„Saint-Denis”, księga jedenasta: rozdział III
Po prostu oburzenie fryzjera
Dostojny fryzjer, który wygonił ze swojego sklepu dwóch małych chłopców, którym Gavroche otworzył ojcowskie wnętrze słonia był w tym momencie w swoim sklepie zajęty goleniem starego żołnierza legionu, który służył pod Imperium. Oni rozmawiali. Fryzjer rozmawiał oczywiście z weteranem zamieszek, potem z generałem Lamarque iz Lamarque przeszli do cesarza. Stąd zrodziła się rozmowa między fryzjerem a żołnierzem, którą Prudhomme, gdyby był obecny, mógłby… wzbogacone arabeskami, które zatytułowałby: „Dialog między brzytwą a miecz."
– Jak jeździł cesarz, sir? powiedział fryzjer.
"Źle. Nie wiedział, jak upaść, więc nigdy nie upadł”.

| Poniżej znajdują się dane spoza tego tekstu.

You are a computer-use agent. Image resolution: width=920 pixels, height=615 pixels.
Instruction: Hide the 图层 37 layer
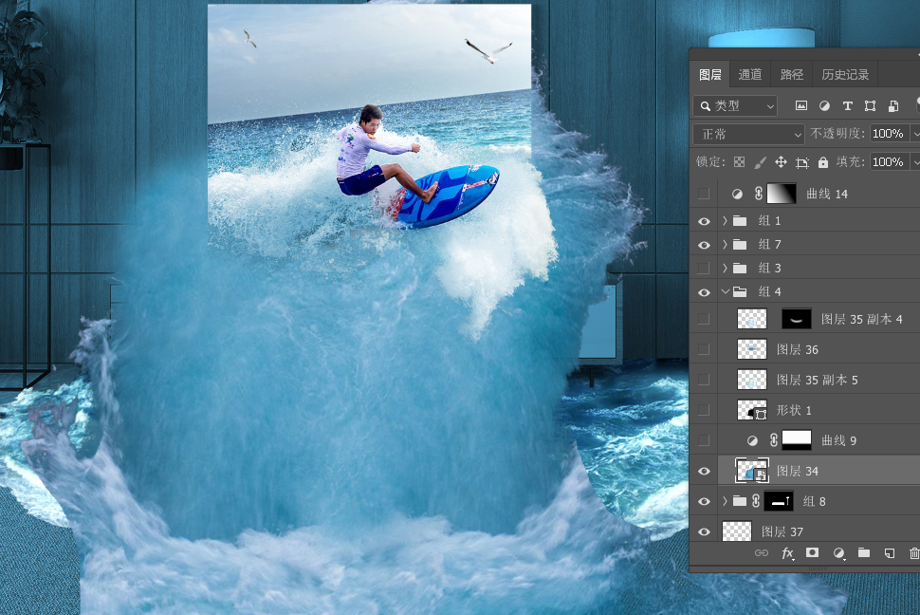704,532
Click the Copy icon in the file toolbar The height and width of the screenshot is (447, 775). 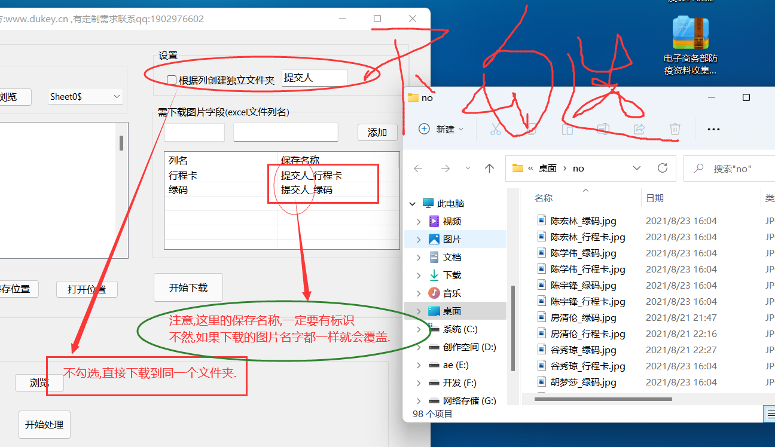532,129
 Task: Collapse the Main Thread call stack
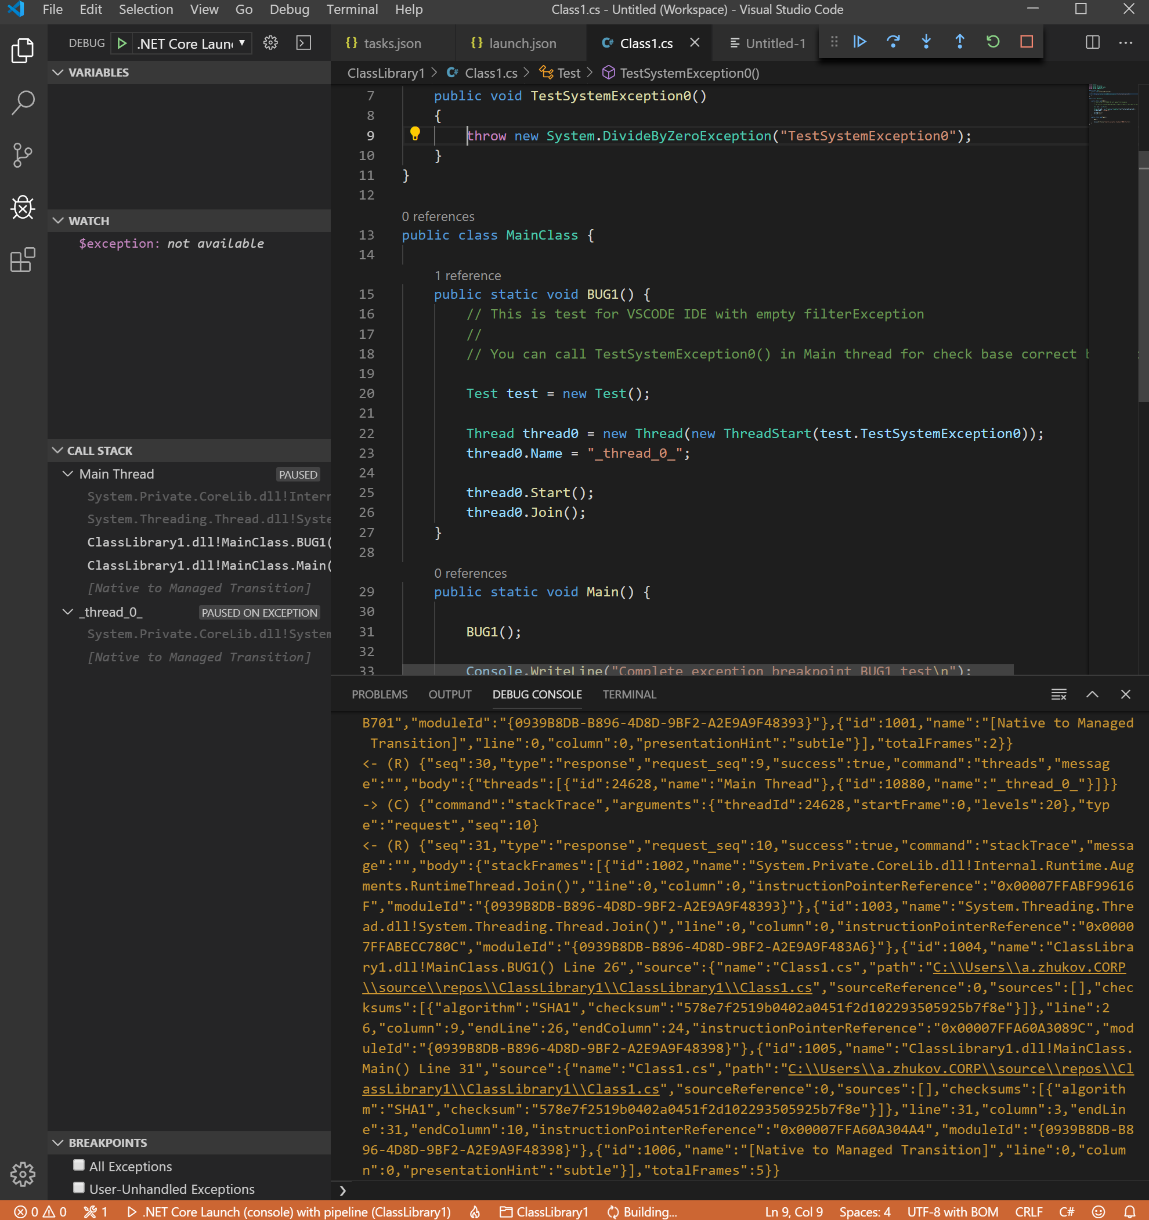pos(68,473)
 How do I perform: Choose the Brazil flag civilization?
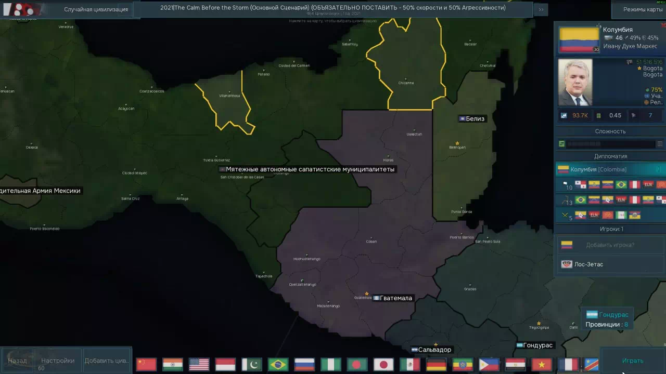pos(278,365)
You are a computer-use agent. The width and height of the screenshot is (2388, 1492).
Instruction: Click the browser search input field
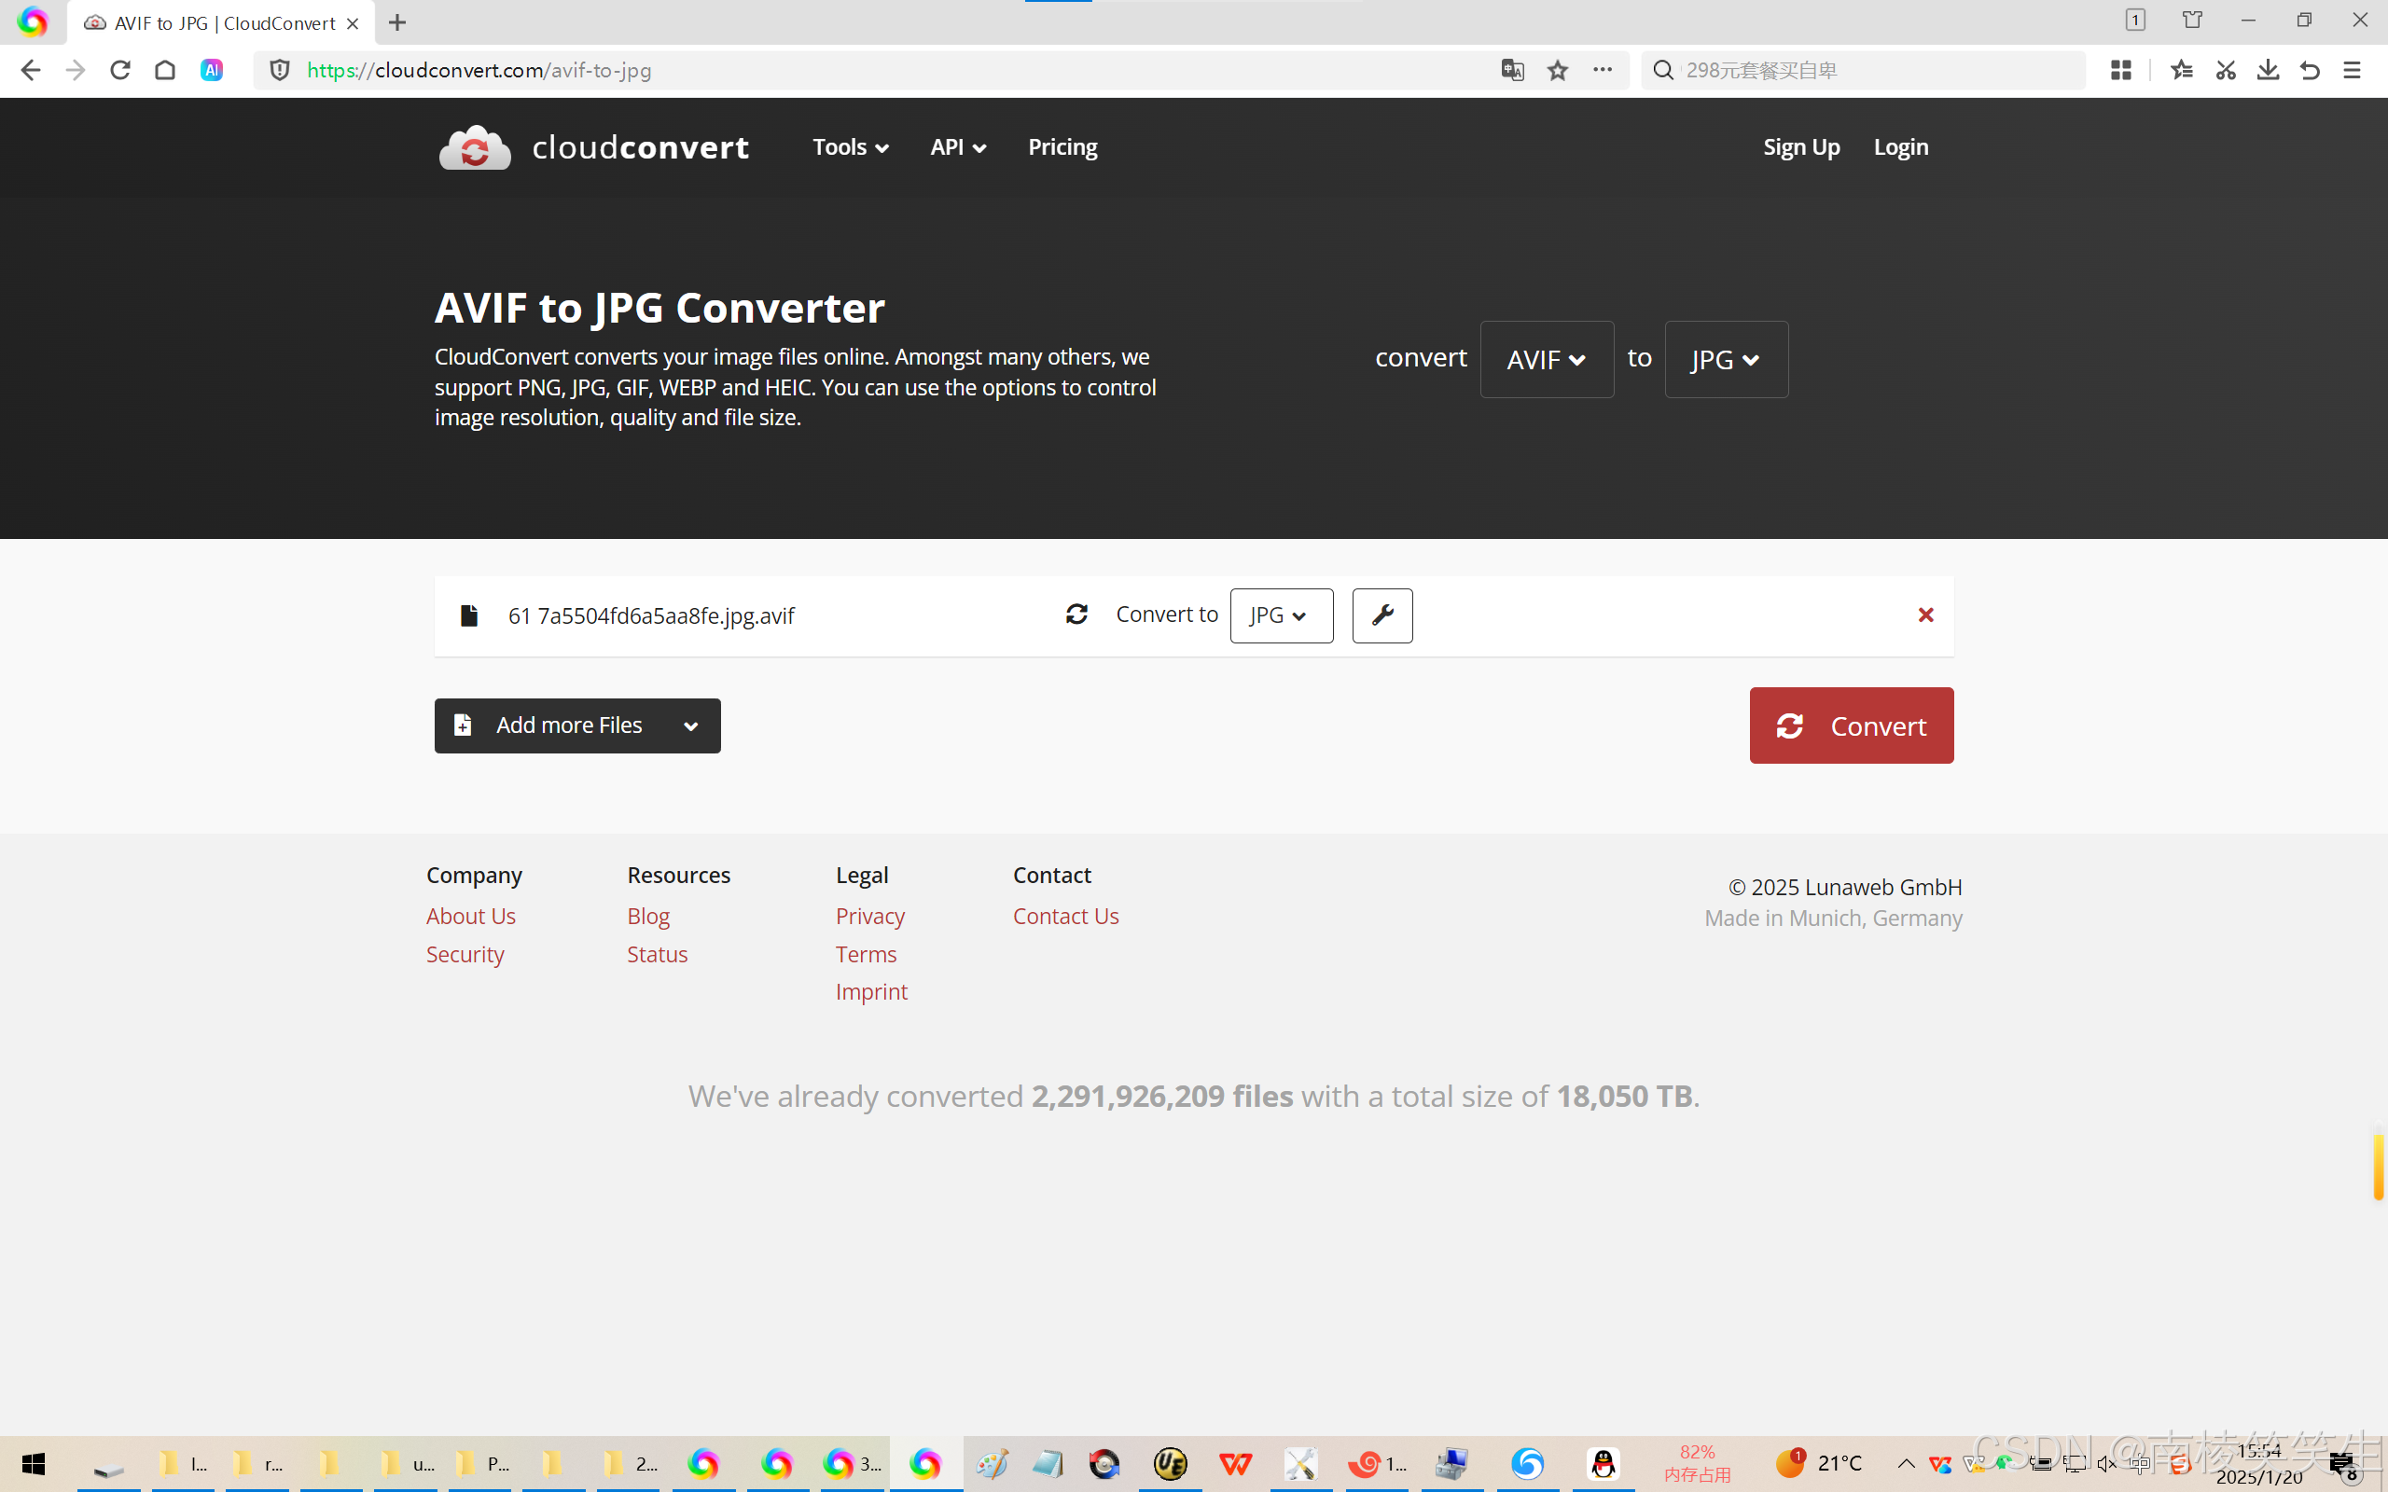(x=1875, y=70)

„Czy miał dobre konie? Musiał mieć dobre konie!
„W dniu, w którym dał mi mój krzyż, zauważyłem jego bestię. To była wyścigowa klacz, idealnie biała. Miała bardzo szeroko rozstawione uszy, głębokie siodło, piękną głowę oznaczoną czarną gwiazdą, bardzo długą szyję, mocno wyprofilowane kolana, wydatne żebra, skośne ramiona i potężny podpórka. Trochę więcej niż piętnaście rąk wzrostu."
— Ładny koń — zauważył fryzjer.
„To była bestia Jego Królewskiej Mości”.
Fryzjer uznał, że po tym spostrzeżeniu przystoi chwila ciszy, więc się do niej dostosował i ciągnął dalej:
– Cesarz nigdy nie był ranny, tylko raz, prawda, sir?
Stary żołnierz odpowiedział spokojnym i suwerennym tonem człowieka, który tam był:
„W pięcie. W Ratyzbonie. Nigdy nie widziałam go tak dobrze ubranego jak tamtego dnia. Był schludny jak nowy suka.
– A pan, panie weteranie, musiał pan być często ranny?
"I?" powiedział żołnierz: „Ach! nie do niczego. W Marengo dostałem dwa ciosy szablą w kark, kulę w prawe ramię w Austerlitz, kolejny w lewe biodro w Jenie. Pod Friedlandem pchnięcie bagnetem tam, pod Moskową siedem czy osiem pchnięć włócznią, obojętnie gdzie, pod Lutzen odłamek łuski zmiażdżył mi jeden palec. Ach! a potem w Waterloo, piłka z biskaliny w udo, to wszystko.
"Jak dobrze!" — wykrzyknął fryzjer z akcentem pindaryjskim — umrzeć na polu bitwy! Na słowo honoru, zamiast umierać w łóżku, na chorobę, powoli, po trochu każdego dnia, z narkotykami, kataplazmami, strzykawkami, lekarstwami, wolałbym otrzymać kulę armatnią w brzuch!”
– Nie jesteś zbyt wybredny – powiedział żołnierz.
Ledwie się odezwał, gdy sklepem wstrząsnął straszny krach. Okno wystawowe zostało nagle pęknięte.
Producent peruk zbladł.
„Ach, dobry Boże!” wykrzyknął, „to jeden z nich!”
"Co?"
„Kula armatnia”.
– Oto jest – powiedział żołnierz.
I podniósł coś, co toczyło się po podłodze. To był kamyk.
Fryzjer podbiegł do wybitego okna i ujrzał Gavroche uciekającego z pełną prędkością w kierunku Marché Saint-Jean. Mijając salon fryzjerski Gavroche, który wciąż miał w pamięci te dwa bachory, nie mógł się oprzeć impulsowi, by powiedzieć mu dzień dobry i rzucił kamieniem przez szyby.
"Zobaczysz!" — wrzasnął fryzjer, który z białego zrobił się niebieski — ten gość wraca i psoci dla czystej przyjemności. Co ktoś zrobił temu gaminie?